$\mathrm{Op}^*$ and $\mathrm C^*$ dynamical systems I. Structural parallels

The concept of an $\mathrm{Op}^*$ dynamical system is introduced and provides the basis of a systematic study of the problem of describing the vacuum structure of quantum field theory, formulated as a problem of the decomposition of operators and states for an algebra of unbounded operators ($\mathrm{Op}^*$ algebra) with a group of automorphisms.
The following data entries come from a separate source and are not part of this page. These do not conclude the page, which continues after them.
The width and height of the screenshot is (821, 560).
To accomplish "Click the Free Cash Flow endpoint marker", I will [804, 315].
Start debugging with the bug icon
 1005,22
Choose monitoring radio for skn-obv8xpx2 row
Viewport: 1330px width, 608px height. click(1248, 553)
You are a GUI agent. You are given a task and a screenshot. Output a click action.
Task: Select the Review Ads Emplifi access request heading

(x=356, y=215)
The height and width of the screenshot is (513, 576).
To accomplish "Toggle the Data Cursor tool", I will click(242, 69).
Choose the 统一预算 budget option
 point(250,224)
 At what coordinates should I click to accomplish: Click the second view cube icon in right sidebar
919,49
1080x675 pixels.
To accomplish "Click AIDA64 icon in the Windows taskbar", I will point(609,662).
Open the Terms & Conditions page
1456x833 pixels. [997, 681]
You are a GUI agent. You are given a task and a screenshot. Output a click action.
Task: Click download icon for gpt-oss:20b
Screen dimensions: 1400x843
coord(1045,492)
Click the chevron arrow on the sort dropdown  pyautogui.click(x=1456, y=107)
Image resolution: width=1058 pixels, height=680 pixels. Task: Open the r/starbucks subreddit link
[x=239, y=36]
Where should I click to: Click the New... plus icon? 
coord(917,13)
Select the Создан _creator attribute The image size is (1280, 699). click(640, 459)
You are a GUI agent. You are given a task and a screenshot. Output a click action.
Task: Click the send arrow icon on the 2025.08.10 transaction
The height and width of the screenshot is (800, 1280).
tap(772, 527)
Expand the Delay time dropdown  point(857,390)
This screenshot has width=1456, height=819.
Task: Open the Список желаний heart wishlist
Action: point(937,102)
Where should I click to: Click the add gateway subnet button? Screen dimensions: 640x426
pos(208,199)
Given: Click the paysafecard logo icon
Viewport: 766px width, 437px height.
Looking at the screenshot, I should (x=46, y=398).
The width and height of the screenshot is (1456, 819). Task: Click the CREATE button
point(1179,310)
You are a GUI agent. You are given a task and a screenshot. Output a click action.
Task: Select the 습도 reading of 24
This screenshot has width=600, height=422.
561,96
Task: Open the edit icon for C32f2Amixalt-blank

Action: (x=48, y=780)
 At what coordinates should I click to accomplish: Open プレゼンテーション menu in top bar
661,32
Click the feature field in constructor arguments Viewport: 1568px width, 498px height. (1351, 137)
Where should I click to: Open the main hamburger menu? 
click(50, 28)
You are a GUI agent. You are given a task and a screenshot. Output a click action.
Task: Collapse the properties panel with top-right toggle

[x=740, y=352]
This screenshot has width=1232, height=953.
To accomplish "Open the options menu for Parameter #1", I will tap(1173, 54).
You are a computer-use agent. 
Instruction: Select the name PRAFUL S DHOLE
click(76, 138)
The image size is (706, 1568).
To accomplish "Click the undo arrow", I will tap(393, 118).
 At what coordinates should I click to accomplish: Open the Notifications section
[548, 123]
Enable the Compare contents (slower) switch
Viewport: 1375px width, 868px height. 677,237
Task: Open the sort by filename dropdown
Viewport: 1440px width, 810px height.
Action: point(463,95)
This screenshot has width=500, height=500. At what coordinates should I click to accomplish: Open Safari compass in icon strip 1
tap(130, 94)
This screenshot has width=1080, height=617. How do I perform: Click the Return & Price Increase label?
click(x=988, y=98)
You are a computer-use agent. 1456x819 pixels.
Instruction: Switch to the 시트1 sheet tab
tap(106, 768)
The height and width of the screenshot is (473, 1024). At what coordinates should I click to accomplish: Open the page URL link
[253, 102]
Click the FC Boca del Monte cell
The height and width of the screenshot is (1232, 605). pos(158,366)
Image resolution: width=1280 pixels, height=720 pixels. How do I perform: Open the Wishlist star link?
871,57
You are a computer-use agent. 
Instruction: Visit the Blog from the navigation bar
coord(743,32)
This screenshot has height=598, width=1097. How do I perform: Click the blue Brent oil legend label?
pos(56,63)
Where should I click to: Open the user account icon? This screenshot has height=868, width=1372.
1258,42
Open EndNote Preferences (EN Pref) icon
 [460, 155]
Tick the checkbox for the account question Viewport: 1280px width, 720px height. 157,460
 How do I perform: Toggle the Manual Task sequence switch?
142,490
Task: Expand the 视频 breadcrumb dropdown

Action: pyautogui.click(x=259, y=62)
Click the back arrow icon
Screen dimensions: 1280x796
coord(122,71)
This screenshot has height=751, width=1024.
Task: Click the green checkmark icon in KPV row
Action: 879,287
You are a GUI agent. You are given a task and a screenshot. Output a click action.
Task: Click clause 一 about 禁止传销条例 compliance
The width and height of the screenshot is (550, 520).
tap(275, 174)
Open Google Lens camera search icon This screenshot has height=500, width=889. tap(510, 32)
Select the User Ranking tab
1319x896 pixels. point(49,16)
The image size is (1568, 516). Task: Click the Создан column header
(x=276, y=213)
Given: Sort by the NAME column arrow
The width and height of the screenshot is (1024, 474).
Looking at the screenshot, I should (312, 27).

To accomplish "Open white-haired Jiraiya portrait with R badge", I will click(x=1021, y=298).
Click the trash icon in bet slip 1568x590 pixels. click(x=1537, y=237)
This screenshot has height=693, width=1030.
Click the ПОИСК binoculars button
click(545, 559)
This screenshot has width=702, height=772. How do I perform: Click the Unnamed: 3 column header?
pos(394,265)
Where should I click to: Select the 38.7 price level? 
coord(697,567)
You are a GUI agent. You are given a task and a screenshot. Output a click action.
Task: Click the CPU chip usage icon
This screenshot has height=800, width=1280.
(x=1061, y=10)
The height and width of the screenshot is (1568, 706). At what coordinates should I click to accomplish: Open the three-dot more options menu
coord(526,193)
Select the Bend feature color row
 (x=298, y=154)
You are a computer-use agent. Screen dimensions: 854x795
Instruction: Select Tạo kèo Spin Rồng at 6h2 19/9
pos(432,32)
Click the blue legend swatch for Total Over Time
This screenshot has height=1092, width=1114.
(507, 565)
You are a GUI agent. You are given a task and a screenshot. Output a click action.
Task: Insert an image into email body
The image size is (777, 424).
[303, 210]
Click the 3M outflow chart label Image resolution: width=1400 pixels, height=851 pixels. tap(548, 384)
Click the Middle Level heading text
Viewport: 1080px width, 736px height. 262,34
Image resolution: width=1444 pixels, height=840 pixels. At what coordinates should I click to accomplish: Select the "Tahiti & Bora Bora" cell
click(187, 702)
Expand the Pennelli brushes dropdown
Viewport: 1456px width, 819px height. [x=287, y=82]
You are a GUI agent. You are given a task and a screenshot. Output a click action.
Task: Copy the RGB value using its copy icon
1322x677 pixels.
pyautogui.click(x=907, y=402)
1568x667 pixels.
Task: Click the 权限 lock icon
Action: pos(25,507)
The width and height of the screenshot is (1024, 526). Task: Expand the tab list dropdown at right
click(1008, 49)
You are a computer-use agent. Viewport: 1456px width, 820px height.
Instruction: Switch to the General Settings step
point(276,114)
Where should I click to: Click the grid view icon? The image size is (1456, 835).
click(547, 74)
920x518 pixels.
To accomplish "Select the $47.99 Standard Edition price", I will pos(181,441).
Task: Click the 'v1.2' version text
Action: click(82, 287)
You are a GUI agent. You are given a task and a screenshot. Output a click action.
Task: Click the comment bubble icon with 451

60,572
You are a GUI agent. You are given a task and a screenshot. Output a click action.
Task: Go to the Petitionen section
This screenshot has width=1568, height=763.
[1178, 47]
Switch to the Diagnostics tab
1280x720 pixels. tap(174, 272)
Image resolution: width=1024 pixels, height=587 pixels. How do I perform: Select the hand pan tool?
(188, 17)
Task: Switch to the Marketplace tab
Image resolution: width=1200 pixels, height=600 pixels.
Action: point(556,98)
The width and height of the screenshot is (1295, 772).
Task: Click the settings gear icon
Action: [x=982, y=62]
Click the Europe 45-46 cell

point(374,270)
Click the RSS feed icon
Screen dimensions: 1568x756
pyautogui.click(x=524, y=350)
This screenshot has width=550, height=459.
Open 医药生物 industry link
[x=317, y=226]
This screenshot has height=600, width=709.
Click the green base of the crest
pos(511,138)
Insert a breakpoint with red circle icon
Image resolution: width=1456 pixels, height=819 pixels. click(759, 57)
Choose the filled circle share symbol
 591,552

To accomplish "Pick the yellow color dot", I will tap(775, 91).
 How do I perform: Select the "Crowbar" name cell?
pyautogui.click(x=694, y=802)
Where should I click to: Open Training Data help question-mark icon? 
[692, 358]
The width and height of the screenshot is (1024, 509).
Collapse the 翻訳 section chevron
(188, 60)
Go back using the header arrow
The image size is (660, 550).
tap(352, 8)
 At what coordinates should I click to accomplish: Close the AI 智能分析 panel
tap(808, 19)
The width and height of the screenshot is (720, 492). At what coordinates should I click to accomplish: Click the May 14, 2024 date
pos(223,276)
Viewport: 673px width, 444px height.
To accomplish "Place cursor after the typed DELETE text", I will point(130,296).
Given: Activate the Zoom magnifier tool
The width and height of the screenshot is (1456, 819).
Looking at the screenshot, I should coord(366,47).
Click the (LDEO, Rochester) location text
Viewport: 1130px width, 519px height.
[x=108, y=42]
The following result makes it possible to develop a new solution of this problem, namely, it is found (Theorem 1) that for $\mathrm{Op}^*$ algebras Araki's theorem, which states that the commutant of a quasilocal $\mathrm C^*$ algebra with cyclic vacuum is Abelian, is true and can be very easily proved. Introducing the concept of an orthogonal measure on an $\mathrm{Op}^*$ algebra, and generalizing Tomita's theorem on orthogonal measures on $\mathrm C^*$ algebras, we obtain for $\mathrm{Op}^*$ algebras a connection between the spatial decomposition and the decomposition of states. The key Theorem 5 solves the decomposition problem for $\mathrm{Op}^*$ dynamical systems and completely reveals their structural similarity with the wellstudied $\mathrm C^*$ dynamical systems. The physical consequences of this solution are analyzed, and also the properties of Lorentz invariance of an $\mathrm{Op}^*$ system.